3. **Gravitational Potential Energy:** When things are attracted by gravity, they have something called "gravitational potential energy." It's like stored energy. When objects are close, this energy is negative because they are "stuck" together. The formula for this energy between two objects (masses M and m) at a distance r is:
`U = -G * M * m / r`
Where G is the gravitational constant, M is the mass of the big sphere, m is the mass of the little particle, and r is the distance between their centers.

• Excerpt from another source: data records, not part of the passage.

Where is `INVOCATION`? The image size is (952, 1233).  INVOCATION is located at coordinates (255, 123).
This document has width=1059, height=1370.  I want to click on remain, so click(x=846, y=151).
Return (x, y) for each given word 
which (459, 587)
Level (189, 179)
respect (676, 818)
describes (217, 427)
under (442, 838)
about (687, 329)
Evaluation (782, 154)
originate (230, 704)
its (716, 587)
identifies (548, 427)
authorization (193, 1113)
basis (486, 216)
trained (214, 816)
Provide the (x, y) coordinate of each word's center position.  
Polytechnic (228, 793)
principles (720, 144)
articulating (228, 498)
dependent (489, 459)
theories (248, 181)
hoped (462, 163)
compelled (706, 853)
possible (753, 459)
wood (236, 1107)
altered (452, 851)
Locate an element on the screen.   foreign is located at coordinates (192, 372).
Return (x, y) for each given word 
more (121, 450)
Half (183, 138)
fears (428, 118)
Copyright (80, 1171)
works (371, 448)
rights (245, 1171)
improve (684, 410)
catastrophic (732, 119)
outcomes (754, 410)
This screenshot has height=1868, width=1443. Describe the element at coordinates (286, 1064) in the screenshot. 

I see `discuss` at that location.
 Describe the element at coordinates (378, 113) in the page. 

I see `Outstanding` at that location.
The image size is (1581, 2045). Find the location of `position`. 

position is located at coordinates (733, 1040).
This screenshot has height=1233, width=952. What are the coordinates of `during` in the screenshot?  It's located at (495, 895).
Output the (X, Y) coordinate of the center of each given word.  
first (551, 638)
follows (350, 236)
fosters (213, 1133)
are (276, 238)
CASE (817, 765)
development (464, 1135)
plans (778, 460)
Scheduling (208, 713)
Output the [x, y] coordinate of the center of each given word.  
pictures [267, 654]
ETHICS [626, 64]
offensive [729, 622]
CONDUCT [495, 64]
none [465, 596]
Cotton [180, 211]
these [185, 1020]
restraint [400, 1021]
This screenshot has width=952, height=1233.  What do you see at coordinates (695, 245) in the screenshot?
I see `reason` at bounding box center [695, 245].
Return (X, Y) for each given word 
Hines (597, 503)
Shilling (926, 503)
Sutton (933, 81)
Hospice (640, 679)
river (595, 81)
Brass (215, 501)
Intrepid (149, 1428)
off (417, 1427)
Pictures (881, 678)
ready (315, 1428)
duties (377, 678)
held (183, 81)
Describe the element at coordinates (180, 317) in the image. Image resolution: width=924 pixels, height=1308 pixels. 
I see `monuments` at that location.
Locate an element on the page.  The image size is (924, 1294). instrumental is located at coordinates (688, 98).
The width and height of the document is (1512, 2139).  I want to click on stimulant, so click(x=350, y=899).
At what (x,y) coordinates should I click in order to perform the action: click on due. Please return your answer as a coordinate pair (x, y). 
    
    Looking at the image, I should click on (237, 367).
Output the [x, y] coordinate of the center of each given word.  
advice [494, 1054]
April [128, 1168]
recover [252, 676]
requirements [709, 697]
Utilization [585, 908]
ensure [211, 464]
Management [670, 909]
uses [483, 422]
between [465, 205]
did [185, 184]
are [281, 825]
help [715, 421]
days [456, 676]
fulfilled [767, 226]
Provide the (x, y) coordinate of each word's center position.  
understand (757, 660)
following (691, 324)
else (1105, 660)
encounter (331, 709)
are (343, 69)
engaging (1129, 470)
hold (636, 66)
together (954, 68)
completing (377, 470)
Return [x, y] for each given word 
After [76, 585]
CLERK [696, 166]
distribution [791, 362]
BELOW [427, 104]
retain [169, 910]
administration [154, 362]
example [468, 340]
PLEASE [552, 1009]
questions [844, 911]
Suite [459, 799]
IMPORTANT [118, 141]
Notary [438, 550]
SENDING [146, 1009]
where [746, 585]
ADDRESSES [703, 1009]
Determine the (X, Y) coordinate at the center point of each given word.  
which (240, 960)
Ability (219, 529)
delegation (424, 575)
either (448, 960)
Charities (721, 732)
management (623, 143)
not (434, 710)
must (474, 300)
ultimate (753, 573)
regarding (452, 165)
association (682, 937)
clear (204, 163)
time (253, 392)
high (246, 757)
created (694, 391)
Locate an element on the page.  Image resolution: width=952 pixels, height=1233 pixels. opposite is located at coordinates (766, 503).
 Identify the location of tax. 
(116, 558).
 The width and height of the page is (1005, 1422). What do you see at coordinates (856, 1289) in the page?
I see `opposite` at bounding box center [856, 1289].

4. **Initial Energy (at the surface):**
* Mass of particle (m) = 50 g = 0.05 kg (I changed grams to kilograms because G uses kilograms!)
* Mass of sphere (M) = 120 kg
* Radius of sphere (R) = 50 cm = 0.5 m (I changed centimeters to meters!)
* G = 6.67 x 10⁻¹¹ N m² kg⁻²
* So, the starting potential energy (U_initial) is:
`U_initial = -(6.67 x 10⁻¹¹) * (120 kg) * (0.05 kg) / (0.5 m)`
`U_initial = -(6.67 x 10⁻¹¹) * (6) / (0.5)`
`U_initial = -(6.67 x 10⁻¹¹) * 12`
`U_initial = -80.04 x 10⁻¹¹ Joules`

5. **Final Energy (far, far away):** When the particle is "far away" (at infinite distance), the gravitational pull is practically zero. So, its potential energy there is also zero:
`U_final = 0 Joules`

6. **Work Done:** The work we need to do to move the particle is the difference between its final energy and its initial energy. It's like asking, "How much energy do I need to add to get from -10 to 0?" You need to add 10!
`Work (W) = U_final - U_initial`
`W = 0 - (-80.04 x 10⁻¹¹ Joules)`
`W = 80.04 x 10⁻¹¹ Joules`

7. **Convert to nJ (nanojoules):** The question asks for the answer in nanojoules (nJ). One Joule is a very big unit, so a nanojoule is tiny!
`1 Joule = 1,000,000,000 nJ (or 10⁹ nJ)`
`W (in nJ) = 80.04 x 10⁻¹¹ J * (10⁹ nJ / 1 J)`
`W (in nJ) = 80.04 x 10⁻² nJ`
`W (in nJ) = 0.8004 nJ`

So, we need to do 0.8004 nJ of work to take the little particle far away from the sphere!